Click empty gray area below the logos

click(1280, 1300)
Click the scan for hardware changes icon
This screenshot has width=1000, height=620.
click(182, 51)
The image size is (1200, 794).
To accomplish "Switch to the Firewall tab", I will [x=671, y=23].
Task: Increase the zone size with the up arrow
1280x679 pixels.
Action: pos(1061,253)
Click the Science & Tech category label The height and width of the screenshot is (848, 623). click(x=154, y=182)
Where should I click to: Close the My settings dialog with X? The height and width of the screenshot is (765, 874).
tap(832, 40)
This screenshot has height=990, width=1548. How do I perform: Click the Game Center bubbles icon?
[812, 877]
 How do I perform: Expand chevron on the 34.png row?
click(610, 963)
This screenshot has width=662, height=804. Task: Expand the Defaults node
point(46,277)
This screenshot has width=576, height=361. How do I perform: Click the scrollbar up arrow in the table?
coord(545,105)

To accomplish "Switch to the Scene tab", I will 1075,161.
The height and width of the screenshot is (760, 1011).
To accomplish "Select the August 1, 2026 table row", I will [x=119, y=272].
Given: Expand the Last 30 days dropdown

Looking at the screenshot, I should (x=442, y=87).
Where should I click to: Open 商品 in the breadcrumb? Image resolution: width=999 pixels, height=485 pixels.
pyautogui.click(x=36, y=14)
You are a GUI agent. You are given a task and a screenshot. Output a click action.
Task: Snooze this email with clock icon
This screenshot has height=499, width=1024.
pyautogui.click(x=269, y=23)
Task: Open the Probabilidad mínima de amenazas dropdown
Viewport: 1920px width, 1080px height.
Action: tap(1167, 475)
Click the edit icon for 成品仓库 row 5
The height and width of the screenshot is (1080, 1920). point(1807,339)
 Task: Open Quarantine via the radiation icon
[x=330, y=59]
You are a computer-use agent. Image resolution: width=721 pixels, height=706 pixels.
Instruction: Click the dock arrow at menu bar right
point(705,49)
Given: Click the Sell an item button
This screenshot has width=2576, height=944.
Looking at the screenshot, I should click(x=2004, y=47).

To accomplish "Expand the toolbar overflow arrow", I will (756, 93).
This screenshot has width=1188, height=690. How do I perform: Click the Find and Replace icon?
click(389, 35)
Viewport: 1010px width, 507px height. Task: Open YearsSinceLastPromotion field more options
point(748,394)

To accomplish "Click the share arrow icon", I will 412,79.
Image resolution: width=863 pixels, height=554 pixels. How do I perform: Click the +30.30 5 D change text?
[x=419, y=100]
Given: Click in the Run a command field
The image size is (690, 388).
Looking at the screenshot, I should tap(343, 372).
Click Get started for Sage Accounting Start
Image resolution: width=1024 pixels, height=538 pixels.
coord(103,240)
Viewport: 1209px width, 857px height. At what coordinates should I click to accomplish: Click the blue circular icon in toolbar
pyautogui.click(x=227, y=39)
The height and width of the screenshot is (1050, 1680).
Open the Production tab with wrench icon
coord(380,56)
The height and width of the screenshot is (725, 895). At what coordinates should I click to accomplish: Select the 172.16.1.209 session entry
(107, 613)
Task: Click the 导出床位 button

+ + + +

▸ **Directions**: From the entries above, give again exactly the lines running from the line with "The height and width of the screenshot is (760, 1011)." to the line with "Click Get started for Sage Accounting Start"; include both of those lines.

▸ **Answer space**:
The height and width of the screenshot is (760, 1011).
To accomplish "Select the August 1, 2026 table row", I will [x=119, y=272].
Given: Expand the Last 30 days dropdown

Looking at the screenshot, I should (x=442, y=87).
Where should I click to: Open 商品 in the breadcrumb? Image resolution: width=999 pixels, height=485 pixels.
pyautogui.click(x=36, y=14)
You are a GUI agent. You are given a task and a screenshot. Output a click action.
Task: Snooze this email with clock icon
This screenshot has height=499, width=1024.
pyautogui.click(x=269, y=23)
Task: Open the Probabilidad mínima de amenazas dropdown
Viewport: 1920px width, 1080px height.
Action: tap(1167, 475)
Click the edit icon for 成品仓库 row 5
The height and width of the screenshot is (1080, 1920). point(1807,339)
 Task: Open Quarantine via the radiation icon
[x=330, y=59]
You are a computer-use agent. Image resolution: width=721 pixels, height=706 pixels.
Instruction: Click the dock arrow at menu bar right
point(705,49)
Given: Click the Sell an item button
This screenshot has width=2576, height=944.
Looking at the screenshot, I should click(x=2004, y=47).

To accomplish "Expand the toolbar overflow arrow", I will (756, 93).
This screenshot has width=1188, height=690. How do I perform: Click the Find and Replace icon?
click(389, 35)
Viewport: 1010px width, 507px height. Task: Open YearsSinceLastPromotion field more options
point(748,394)

To accomplish "Click the share arrow icon", I will 412,79.
Image resolution: width=863 pixels, height=554 pixels. How do I perform: Click the +30.30 5 D change text?
[x=419, y=100]
Given: Click in the Run a command field
The image size is (690, 388).
Looking at the screenshot, I should tap(343, 372).
Click Get started for Sage Accounting Start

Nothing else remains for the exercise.